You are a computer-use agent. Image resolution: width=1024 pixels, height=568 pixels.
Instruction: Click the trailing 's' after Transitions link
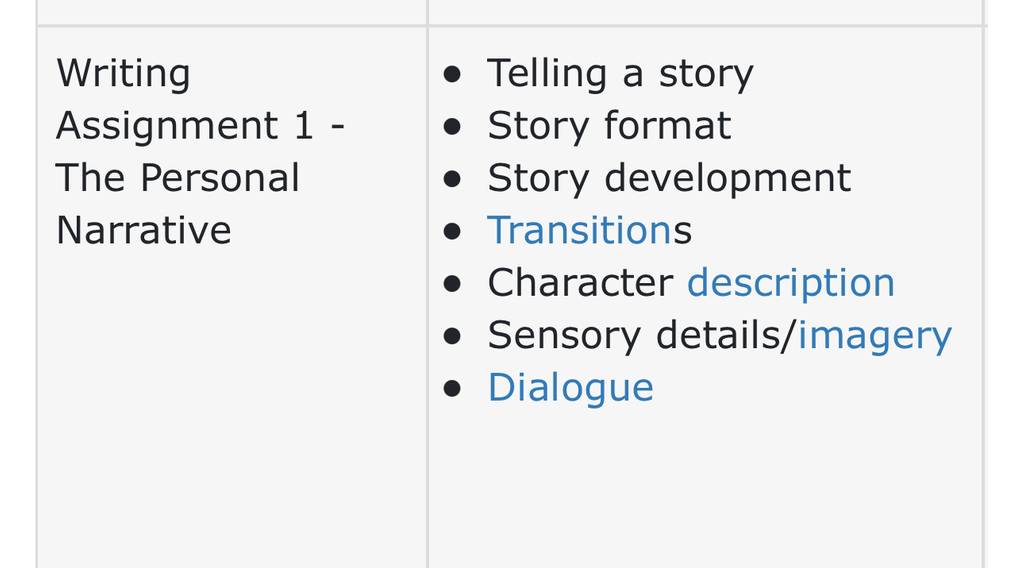pos(683,232)
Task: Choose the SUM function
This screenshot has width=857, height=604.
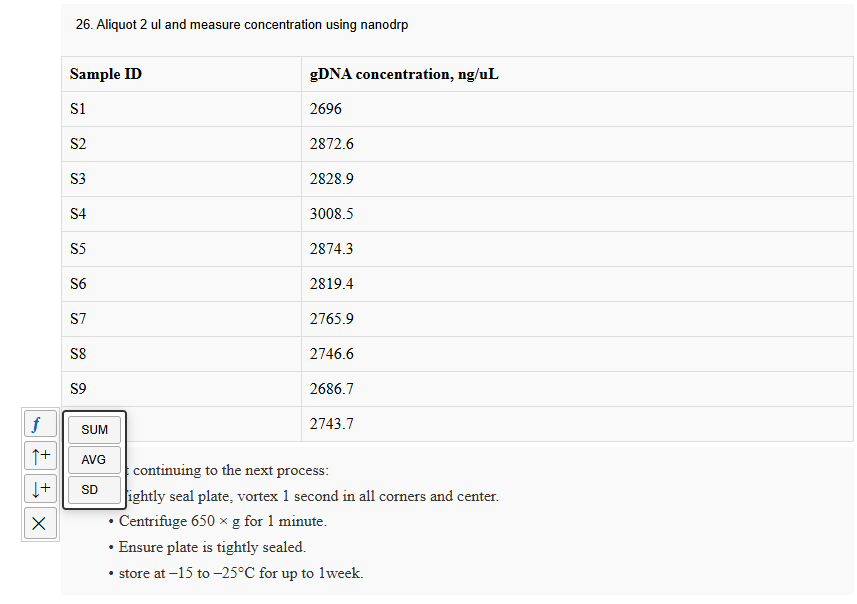Action: 95,430
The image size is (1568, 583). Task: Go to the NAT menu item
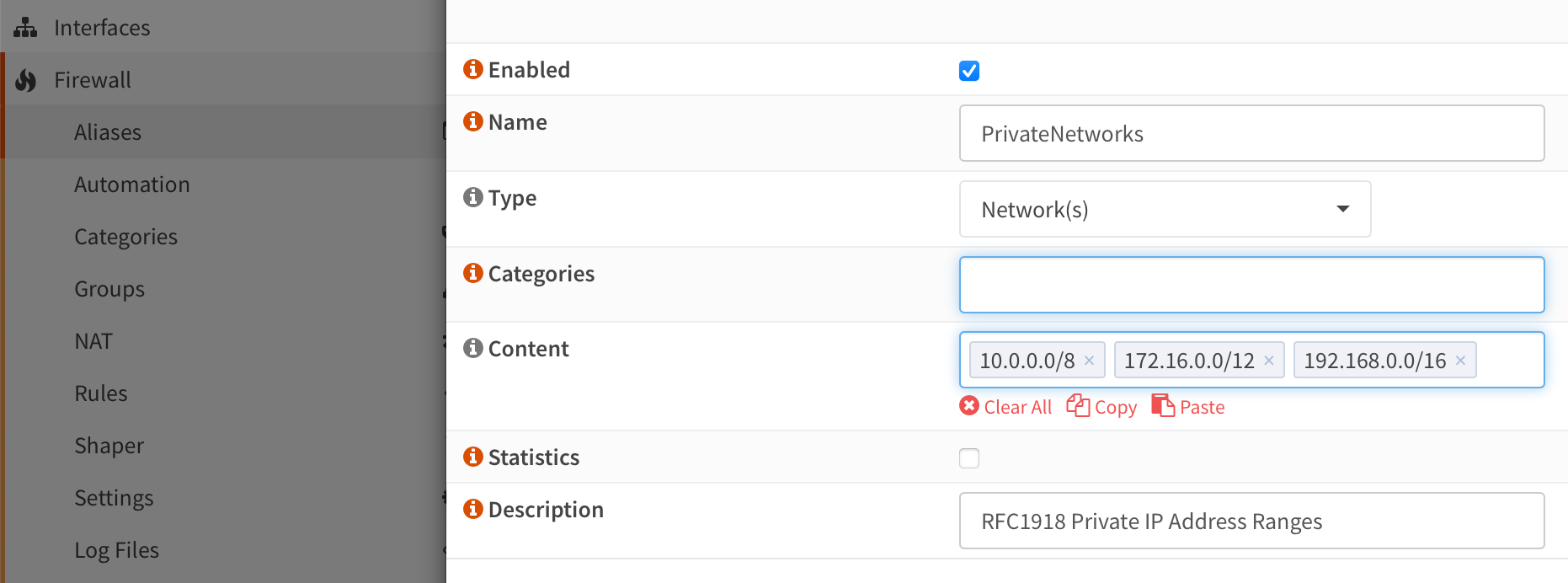(93, 341)
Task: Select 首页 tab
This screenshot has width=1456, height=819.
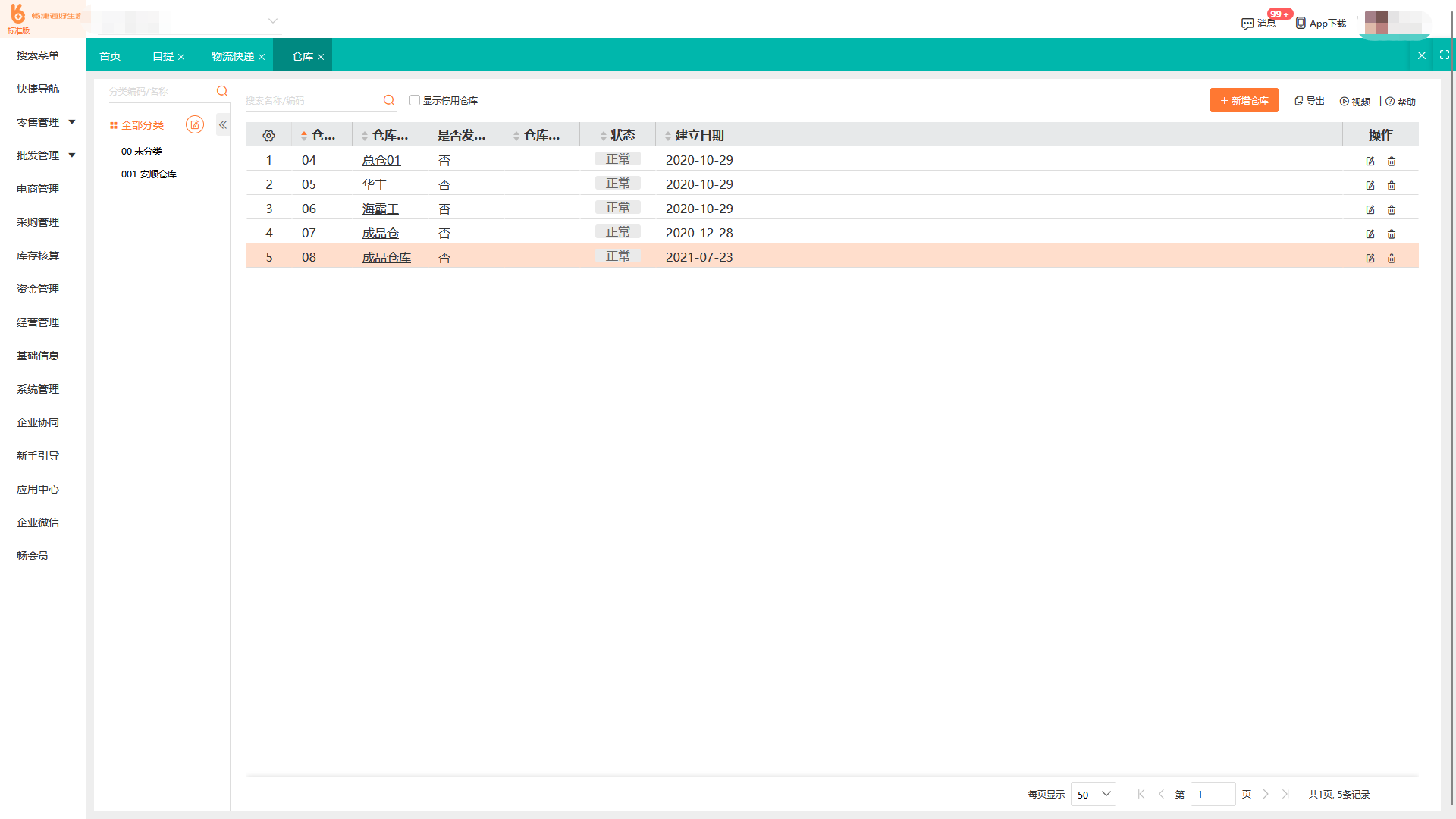Action: [x=111, y=56]
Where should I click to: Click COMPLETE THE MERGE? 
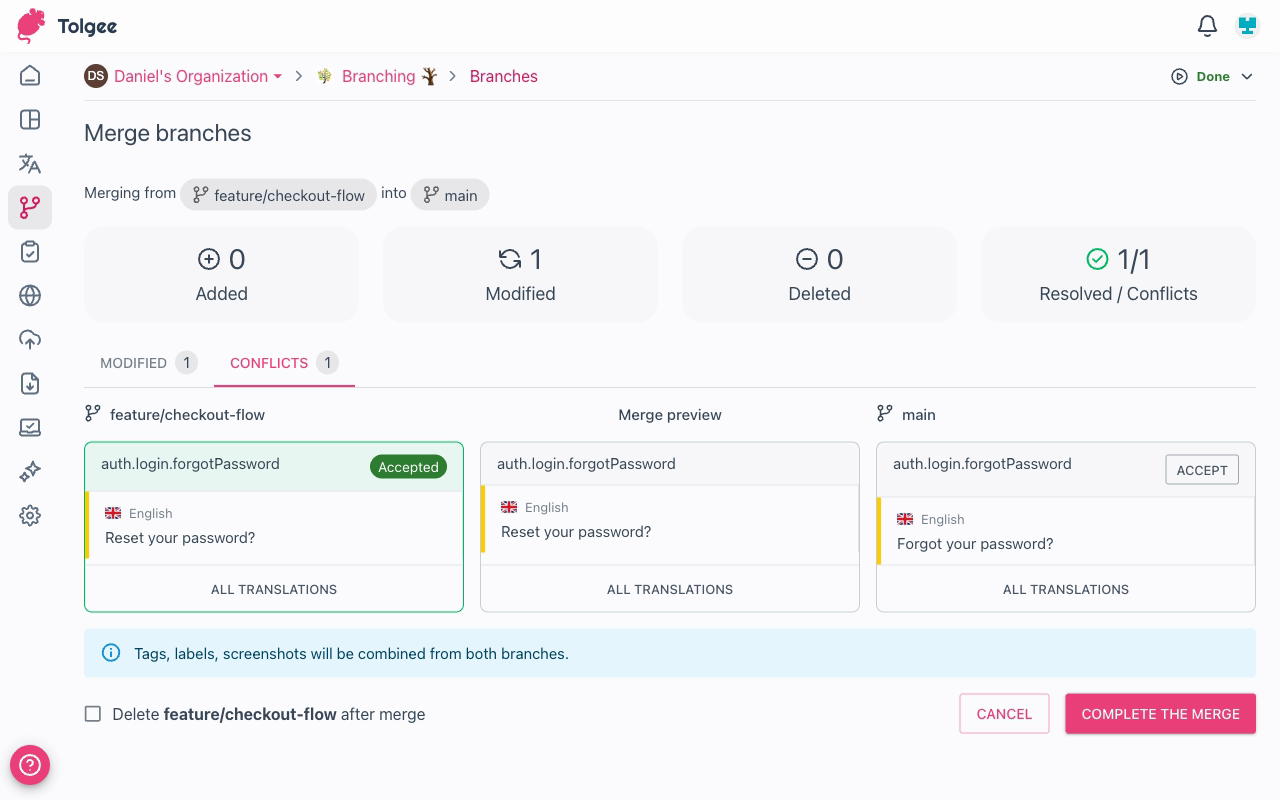(1160, 713)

--- Problem to solve ---
Reproduce the listing above exactly, without a single picture.

--- Answer to the exercise ---
You are a computer-use agent. Image resolution: width=1024 pixels, height=568 pixels.
Instruction: Click the trailing 's' after Transitions link
pos(683,232)
Task: Choose the SUM function
This screenshot has width=857, height=604.
Action: 95,430
The image size is (1568, 583). Task: Go to the NAT menu item
(93, 341)
Task: Select 首页 tab
This screenshot has width=1456, height=819.
Action: [x=111, y=56]
Where should I click to: Click COMPLETE THE MERGE? 
(1160, 713)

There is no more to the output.